Problem details ▸ Report how many lines in the data below hold "computer", with no other words.

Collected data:
----

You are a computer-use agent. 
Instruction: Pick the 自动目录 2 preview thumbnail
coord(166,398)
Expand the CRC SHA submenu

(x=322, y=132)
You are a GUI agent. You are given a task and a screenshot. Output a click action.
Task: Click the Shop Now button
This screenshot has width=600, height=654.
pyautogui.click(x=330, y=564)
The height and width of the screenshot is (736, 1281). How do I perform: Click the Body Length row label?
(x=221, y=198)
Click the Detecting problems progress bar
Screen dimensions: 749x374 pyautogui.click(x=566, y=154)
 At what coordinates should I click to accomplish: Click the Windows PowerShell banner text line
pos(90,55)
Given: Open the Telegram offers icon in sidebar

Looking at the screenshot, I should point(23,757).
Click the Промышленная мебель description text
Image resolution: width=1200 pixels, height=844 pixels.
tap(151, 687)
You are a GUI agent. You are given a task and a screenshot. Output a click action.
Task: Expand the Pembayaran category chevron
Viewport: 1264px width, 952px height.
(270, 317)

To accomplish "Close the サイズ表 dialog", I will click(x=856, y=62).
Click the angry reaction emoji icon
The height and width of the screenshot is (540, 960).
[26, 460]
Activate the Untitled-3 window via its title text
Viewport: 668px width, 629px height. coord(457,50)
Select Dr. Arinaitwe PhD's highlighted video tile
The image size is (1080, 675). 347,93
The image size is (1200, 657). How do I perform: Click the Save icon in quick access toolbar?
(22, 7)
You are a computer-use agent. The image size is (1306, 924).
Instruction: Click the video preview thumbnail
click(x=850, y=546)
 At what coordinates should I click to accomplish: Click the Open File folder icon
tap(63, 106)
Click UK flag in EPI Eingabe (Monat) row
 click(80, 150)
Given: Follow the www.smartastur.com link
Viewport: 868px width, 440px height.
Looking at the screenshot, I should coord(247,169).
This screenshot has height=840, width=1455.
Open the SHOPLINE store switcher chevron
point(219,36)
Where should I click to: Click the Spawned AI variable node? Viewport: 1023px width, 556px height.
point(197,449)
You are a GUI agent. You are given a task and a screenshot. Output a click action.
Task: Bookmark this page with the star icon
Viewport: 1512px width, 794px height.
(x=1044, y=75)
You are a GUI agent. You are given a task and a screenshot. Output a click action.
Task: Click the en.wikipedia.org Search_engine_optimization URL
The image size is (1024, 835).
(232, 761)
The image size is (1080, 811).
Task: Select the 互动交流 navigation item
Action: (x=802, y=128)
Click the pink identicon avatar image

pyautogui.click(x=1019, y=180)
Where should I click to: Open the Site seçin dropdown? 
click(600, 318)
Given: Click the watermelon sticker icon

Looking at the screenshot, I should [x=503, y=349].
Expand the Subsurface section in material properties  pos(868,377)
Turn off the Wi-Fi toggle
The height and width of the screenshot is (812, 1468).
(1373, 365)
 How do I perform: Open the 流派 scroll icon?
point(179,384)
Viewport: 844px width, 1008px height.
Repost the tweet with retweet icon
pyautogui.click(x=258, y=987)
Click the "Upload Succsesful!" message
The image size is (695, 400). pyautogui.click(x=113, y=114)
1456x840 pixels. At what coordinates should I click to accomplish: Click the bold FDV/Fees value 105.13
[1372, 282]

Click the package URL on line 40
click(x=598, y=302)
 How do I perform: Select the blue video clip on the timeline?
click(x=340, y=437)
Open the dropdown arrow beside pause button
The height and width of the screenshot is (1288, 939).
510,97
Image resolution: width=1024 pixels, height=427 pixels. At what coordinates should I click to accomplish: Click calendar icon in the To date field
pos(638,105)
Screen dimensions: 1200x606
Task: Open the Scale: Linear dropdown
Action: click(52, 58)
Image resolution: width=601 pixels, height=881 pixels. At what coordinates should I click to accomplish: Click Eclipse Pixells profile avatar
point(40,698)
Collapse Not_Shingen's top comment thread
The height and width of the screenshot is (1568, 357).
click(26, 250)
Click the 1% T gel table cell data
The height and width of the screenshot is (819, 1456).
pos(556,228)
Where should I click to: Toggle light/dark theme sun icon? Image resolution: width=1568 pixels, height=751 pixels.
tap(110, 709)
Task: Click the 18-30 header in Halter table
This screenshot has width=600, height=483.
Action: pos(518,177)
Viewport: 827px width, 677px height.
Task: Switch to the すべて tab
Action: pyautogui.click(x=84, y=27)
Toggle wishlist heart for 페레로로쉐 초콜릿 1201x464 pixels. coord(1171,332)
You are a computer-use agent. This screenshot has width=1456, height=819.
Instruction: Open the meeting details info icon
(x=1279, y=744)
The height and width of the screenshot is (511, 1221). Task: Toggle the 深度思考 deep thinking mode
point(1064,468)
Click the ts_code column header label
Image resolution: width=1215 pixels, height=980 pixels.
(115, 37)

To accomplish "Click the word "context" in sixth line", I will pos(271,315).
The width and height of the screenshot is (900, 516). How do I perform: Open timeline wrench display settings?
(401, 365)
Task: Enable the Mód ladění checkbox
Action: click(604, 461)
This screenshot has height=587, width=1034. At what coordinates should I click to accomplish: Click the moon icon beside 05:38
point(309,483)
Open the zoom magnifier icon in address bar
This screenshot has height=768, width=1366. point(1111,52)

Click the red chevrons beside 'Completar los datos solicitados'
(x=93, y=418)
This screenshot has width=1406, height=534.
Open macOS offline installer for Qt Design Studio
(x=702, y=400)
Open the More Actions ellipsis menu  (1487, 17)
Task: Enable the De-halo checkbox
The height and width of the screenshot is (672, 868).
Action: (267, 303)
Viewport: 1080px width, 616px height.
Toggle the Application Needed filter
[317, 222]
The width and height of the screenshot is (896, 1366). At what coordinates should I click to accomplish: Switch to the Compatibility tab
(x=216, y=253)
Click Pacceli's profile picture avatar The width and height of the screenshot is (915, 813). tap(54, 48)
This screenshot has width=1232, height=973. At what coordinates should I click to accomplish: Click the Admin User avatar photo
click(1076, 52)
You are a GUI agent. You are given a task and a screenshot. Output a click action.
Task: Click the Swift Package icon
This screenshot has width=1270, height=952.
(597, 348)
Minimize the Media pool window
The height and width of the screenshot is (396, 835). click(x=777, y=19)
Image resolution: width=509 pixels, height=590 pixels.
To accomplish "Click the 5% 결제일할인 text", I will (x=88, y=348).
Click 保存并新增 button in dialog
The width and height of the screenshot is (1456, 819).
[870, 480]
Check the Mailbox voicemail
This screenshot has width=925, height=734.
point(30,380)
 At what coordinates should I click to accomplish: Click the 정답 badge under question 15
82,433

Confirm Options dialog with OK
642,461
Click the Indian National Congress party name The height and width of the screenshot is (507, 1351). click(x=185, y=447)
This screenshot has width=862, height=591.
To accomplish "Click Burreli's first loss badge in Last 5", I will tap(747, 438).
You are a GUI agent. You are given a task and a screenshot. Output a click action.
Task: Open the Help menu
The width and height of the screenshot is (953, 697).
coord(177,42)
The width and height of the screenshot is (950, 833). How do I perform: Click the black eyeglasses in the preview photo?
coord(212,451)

----

Completed task ▸ 3